Safe Crossover of Neural Networks Through Neuron Alignment
- URL: http://arxiv.org/abs/2003.10306v3
- Date: Mon, 4 May 2020 07:58:22 GMT
- Title: Safe Crossover of Neural Networks Through Neuron Alignment
- Authors: Thomas Uriot and Dario Izzo
- Abstract summary: We propose a two-step safe crossover(SC) operator.
First, the neurons of the parents are functionally aligned by computing how well they correlate, and only then are the parents recombined.
We show that it effectively transmits information from parents to offspring and significantly improves upon naive crossover.
- Score: 10.191757341020216
- License: http://arxiv.org/licenses/nonexclusive-distrib/1.0/
- Abstract: One of the main and largely unexplored challenges in evolving the weights of
neural networks using genetic algorithms is to find a sensible crossover
operation between parent networks. Indeed, naive crossover leads to
functionally damaged offspring that do not retain information from the parents.

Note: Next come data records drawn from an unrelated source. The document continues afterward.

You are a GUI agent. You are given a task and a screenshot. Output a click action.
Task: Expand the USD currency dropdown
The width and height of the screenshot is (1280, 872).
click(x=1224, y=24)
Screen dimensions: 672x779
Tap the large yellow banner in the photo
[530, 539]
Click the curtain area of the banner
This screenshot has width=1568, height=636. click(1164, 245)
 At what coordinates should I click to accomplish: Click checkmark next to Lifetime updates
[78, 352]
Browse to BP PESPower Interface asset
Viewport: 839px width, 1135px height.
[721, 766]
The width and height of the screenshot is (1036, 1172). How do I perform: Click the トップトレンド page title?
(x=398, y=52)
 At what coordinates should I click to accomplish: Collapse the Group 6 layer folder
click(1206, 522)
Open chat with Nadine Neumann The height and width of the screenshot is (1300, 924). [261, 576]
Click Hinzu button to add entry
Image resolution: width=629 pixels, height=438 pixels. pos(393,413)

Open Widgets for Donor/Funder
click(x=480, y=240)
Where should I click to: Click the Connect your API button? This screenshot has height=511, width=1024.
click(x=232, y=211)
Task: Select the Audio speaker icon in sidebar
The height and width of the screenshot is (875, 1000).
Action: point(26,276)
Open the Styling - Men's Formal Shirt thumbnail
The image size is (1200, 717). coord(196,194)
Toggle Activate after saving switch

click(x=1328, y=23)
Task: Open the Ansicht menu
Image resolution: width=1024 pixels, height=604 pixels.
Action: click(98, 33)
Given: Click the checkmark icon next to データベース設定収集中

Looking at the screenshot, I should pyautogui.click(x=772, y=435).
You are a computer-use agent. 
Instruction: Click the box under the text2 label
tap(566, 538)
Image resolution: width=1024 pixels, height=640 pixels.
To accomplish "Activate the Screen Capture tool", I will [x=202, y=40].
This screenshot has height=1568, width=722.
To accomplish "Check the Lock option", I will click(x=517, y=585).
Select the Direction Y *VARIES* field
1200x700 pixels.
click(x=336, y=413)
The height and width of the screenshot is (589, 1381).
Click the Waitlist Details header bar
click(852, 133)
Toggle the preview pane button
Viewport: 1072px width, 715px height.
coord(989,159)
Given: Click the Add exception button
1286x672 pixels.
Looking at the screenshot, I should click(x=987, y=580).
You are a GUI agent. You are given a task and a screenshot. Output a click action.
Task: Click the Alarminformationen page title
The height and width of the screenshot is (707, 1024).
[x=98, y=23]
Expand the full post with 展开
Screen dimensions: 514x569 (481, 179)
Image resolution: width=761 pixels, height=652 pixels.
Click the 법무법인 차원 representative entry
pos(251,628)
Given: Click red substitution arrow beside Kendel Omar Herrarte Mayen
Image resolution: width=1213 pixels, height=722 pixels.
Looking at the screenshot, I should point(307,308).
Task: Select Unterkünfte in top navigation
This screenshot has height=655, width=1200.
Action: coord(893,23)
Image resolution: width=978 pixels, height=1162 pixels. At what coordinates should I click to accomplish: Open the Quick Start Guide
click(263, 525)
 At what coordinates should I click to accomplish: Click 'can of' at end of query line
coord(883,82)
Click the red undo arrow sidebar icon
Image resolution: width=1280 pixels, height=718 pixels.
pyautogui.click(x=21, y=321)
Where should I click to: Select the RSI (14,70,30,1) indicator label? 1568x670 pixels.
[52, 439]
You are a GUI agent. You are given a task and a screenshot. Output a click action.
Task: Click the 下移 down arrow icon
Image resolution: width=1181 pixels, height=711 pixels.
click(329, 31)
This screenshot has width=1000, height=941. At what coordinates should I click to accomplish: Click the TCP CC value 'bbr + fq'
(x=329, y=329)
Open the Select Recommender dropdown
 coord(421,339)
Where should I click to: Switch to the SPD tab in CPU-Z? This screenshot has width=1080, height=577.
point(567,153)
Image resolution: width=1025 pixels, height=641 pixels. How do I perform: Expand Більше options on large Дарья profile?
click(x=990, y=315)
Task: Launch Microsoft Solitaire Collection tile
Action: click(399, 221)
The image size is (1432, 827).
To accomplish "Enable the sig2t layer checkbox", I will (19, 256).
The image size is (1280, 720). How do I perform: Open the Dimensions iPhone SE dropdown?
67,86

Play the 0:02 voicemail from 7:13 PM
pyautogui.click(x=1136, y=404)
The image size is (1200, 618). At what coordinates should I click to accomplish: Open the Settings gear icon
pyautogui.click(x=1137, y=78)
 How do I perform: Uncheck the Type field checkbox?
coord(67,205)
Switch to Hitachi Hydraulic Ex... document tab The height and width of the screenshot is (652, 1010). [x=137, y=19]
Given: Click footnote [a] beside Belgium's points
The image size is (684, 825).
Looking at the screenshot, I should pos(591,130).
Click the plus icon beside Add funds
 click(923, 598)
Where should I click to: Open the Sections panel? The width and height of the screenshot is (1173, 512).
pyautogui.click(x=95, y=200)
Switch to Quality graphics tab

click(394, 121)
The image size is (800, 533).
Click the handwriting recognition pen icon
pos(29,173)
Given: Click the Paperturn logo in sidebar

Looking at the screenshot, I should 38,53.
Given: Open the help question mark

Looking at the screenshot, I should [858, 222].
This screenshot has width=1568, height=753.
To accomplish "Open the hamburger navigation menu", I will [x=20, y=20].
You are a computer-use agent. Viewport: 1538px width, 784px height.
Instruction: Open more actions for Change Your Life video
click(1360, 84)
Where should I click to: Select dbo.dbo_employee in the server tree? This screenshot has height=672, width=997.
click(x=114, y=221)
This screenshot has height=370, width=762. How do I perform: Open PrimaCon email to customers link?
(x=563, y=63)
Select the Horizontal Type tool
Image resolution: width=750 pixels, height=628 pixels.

This is because neural networks are invariant to permutations of neurons,
giving rise to multiple ways of representing the same solution. This is often
referred to as the competing conventions problem. In this paper, we propose a
two-step safe crossover(SC) operator. First, the neurons of the parents are
functionally aligned by computing how well they correlate, and only then are
the parents recombined. We compare two ways of measuring relationships between
neurons: Pairwise Correlation (PwC) and Canonical Correlation Analysis (CCA).
We test our safe crossover operators (SC-PwC and SC-CCA) on MNIST and CIFAR-10
by performing arithmetic crossover on the weights of feed-forward neural
network pairs. We show that it effectively transmits information from parents
to offspring and significantly improves upon naive crossover. Our method is
computationally fast,can serve as a way to explore the fitness landscape more
efficiently and makes safe crossover a potentially promising operator in future
neuroevolution research and applications.